Holding: No to both. Appeal Dismissed.
(1) No. The motions judge correctly applied the principles in Cookish v Paul Lee Associates Professional Corporation to conclude that the assessment officer lacked jurisdiction to consider the enforceability of the Agreement. Issues involving the enforceability of contingency fee agreements are to be resolved by judges. While a judge can refer issues to an assessment officer for determination pursuant to the reference procedure in Rule 54 of the Rules of Civil Procedure, a judge should not refer issues concerning the enforceability of a contingency fee agreement. At the very most, a judge may refer to an assessment officer the calculation of the quantum of a contingency fee under a valid contingency fee agreement. Finally, where a judge orders a reference to an assessment officer, the assessment order must contain clear language of delegation.
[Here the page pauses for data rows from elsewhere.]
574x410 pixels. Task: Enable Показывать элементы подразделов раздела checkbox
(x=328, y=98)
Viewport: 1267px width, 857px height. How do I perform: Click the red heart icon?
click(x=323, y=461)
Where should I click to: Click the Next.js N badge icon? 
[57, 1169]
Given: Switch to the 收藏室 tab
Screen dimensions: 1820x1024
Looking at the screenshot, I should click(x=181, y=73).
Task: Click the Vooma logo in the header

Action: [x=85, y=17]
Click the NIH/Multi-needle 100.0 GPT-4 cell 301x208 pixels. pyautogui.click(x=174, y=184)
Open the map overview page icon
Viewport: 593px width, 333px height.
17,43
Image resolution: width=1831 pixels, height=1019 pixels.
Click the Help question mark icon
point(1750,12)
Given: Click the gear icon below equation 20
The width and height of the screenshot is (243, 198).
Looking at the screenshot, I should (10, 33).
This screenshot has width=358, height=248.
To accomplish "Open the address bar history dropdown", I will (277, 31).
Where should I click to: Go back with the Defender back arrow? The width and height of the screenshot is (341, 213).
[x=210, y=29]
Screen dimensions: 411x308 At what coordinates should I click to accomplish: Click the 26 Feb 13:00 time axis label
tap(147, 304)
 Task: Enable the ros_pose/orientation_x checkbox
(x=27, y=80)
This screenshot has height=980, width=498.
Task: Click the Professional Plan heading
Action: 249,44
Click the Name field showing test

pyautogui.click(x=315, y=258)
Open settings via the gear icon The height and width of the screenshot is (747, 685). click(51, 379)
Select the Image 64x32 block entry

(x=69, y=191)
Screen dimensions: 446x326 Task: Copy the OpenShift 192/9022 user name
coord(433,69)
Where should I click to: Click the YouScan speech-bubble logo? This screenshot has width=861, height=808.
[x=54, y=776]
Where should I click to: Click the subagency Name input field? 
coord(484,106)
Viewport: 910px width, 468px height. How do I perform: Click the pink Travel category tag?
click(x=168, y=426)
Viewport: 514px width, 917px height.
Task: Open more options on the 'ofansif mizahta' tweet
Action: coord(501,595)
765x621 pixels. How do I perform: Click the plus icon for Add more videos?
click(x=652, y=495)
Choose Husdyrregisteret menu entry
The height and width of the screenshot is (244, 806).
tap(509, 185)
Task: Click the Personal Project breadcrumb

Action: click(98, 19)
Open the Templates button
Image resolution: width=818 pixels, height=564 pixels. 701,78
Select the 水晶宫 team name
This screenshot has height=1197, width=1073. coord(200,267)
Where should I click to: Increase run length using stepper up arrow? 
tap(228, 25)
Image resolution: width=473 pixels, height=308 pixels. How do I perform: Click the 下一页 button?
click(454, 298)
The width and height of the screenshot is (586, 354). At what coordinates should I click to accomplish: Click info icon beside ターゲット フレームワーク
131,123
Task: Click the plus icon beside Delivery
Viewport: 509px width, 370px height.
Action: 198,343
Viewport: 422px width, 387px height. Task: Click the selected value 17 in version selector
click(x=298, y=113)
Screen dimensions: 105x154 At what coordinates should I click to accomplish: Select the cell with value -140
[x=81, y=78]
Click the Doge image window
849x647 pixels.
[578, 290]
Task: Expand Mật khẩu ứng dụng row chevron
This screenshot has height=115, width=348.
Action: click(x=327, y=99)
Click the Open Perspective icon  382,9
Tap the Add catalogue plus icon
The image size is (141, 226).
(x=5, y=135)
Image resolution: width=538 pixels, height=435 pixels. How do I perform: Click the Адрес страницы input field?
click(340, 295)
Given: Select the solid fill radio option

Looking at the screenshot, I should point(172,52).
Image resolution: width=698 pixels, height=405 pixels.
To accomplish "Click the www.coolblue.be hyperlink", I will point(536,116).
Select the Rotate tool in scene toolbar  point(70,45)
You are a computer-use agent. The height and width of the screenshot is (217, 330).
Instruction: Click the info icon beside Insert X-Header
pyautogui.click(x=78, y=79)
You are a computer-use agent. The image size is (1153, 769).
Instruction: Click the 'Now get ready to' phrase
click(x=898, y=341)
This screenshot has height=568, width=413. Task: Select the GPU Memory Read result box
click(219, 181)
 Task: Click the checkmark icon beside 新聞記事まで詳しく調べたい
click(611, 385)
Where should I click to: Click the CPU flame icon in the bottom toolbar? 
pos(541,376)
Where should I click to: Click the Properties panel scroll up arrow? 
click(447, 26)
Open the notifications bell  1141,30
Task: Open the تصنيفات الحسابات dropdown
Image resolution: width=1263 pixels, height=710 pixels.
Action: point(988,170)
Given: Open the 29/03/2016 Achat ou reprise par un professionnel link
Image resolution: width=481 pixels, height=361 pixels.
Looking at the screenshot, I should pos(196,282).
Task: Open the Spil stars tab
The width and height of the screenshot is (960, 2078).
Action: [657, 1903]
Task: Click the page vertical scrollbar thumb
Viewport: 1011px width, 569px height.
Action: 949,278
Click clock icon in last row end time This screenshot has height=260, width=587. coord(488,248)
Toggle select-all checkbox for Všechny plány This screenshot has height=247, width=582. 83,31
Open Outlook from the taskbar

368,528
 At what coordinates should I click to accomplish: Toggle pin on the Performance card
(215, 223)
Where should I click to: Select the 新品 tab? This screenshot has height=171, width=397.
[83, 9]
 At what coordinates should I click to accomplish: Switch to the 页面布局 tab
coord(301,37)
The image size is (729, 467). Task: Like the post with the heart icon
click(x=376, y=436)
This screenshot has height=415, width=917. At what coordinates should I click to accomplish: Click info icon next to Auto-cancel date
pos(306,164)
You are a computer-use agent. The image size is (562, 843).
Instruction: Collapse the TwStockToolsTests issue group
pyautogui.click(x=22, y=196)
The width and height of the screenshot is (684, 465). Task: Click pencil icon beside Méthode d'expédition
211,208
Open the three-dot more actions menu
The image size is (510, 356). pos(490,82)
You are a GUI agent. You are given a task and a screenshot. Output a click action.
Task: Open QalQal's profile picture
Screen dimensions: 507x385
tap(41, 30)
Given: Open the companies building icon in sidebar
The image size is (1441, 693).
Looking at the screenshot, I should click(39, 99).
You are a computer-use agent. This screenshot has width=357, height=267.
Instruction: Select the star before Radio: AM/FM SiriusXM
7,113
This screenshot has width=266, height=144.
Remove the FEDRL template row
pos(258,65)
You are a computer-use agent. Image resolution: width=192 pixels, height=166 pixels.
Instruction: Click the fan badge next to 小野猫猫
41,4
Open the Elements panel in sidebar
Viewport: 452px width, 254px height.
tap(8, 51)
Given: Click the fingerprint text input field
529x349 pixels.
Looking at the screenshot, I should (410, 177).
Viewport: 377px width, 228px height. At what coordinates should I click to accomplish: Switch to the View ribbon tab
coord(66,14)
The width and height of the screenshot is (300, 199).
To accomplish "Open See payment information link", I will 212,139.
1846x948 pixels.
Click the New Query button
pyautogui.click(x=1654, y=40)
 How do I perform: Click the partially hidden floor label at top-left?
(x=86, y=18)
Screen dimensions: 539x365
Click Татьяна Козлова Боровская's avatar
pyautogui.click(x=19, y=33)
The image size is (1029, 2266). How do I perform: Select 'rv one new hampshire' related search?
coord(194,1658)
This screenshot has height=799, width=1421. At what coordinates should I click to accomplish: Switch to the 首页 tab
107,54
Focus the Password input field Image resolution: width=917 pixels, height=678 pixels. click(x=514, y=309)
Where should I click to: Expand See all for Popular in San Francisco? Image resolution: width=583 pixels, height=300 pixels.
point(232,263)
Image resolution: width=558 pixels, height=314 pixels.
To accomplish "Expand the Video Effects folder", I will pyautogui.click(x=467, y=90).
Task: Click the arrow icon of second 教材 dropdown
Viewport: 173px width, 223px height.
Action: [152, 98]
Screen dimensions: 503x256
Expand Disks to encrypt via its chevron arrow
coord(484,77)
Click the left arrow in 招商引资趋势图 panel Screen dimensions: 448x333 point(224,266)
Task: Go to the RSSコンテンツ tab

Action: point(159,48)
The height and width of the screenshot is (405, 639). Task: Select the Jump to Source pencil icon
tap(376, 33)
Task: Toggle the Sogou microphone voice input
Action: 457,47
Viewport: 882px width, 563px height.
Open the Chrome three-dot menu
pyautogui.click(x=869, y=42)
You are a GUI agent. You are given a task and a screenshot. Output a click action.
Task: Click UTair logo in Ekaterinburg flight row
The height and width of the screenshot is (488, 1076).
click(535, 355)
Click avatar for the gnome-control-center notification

The motions judge correctly held that the assessment officer lacked the jurisdiction to decide whether the Agreement was fair and reasonable, as it did not refer to him any issue concerning the enforceability of the Agreement.
(2) The motions judge was entitled to consider the fairness and reasonableness of the Agreement. Rule 54.09(5) provides that a judge hearing a motion to oppose confirmation of a report “may confirm the report in whole or in part or make such other order as is just.” Moreover, pursuant to Bales Beall LLP v. Fingrut, if a judge hearing a motion to oppose finds that an assessment officer committed an error in principle, the judge may either correct the error or refer the matter back for correction.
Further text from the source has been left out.